■ Work required ■
Copy the entries below exactly, everything from the start of the entries down to the line containing "pyautogui.click(x=502, y=109)", both ends included.

▬▬▬

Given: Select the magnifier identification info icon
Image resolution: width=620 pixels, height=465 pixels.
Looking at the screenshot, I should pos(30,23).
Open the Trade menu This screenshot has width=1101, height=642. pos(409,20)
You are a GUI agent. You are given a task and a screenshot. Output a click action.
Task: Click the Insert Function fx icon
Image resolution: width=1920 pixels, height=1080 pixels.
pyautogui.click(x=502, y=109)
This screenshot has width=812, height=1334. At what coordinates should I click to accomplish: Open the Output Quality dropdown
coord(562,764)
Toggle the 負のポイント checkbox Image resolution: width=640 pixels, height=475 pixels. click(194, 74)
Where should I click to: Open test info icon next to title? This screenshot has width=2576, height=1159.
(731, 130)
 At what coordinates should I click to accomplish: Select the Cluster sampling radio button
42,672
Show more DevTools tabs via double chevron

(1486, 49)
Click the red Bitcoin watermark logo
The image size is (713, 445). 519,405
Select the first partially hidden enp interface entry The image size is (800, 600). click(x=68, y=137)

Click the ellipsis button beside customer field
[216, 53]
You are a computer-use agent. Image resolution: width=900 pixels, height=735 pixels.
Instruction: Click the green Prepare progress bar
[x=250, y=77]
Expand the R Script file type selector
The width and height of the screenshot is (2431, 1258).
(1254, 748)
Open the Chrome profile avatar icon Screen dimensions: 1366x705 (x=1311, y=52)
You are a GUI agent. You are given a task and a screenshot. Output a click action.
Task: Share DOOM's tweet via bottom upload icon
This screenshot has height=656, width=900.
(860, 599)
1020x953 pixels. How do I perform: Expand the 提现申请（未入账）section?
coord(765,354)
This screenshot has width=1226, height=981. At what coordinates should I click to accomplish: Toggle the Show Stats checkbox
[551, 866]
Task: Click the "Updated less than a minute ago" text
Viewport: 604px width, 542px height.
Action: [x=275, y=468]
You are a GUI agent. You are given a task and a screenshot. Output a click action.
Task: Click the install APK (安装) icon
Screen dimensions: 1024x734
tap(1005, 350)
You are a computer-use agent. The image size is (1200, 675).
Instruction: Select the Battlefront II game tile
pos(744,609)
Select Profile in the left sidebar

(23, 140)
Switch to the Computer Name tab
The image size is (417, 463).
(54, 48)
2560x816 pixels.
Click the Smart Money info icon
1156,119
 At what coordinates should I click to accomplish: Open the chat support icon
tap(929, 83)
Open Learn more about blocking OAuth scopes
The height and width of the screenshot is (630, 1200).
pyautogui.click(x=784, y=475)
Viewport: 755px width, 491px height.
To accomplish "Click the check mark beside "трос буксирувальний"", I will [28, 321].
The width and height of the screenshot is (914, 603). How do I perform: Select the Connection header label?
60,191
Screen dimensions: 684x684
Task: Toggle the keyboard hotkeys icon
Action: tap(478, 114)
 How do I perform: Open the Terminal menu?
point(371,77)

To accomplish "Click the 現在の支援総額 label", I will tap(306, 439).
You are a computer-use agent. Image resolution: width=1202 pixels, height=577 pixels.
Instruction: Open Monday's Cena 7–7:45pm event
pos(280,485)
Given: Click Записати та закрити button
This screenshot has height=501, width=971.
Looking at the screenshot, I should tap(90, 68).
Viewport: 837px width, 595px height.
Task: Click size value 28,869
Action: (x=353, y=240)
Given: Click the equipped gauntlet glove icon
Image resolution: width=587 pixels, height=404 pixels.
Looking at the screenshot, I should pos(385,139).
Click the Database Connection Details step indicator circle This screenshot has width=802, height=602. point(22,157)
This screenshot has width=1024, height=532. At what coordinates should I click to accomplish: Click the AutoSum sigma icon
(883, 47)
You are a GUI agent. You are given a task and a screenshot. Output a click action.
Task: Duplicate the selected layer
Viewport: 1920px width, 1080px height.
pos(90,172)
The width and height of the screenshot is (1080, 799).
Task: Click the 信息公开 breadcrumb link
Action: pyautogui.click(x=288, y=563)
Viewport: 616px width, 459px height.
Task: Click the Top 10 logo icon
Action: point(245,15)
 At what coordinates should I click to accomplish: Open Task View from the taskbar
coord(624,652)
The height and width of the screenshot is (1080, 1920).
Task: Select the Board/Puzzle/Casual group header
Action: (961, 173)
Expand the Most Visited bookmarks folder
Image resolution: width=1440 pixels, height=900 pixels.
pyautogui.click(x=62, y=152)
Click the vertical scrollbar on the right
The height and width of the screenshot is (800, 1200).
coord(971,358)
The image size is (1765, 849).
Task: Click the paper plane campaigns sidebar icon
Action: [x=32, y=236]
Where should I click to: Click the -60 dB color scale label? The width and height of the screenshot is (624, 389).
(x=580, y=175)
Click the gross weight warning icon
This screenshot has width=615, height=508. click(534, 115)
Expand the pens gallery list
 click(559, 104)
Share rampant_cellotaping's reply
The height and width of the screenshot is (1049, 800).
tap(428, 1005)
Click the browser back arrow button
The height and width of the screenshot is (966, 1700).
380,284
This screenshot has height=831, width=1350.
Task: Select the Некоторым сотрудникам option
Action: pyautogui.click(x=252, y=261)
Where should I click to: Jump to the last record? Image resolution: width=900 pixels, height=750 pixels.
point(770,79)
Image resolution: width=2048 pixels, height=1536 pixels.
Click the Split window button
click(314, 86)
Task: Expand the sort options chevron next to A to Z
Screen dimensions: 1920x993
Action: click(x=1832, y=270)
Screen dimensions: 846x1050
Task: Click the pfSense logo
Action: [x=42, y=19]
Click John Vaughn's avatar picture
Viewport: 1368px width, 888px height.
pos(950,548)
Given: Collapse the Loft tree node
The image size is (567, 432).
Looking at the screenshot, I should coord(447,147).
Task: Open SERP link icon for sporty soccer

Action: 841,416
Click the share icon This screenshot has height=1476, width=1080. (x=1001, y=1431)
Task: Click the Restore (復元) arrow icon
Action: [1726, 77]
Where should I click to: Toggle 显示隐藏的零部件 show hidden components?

▬▬▬

■ Finished task ■
Given: Select the magnifier identification info icon
Image resolution: width=620 pixels, height=465 pixels.
Looking at the screenshot, I should pos(30,23).
Open the Trade menu This screenshot has width=1101, height=642. pos(409,20)
You are a GUI agent. You are given a task and a screenshot. Output a click action.
Task: Click the Insert Function fx icon
Image resolution: width=1920 pixels, height=1080 pixels.
pyautogui.click(x=502, y=109)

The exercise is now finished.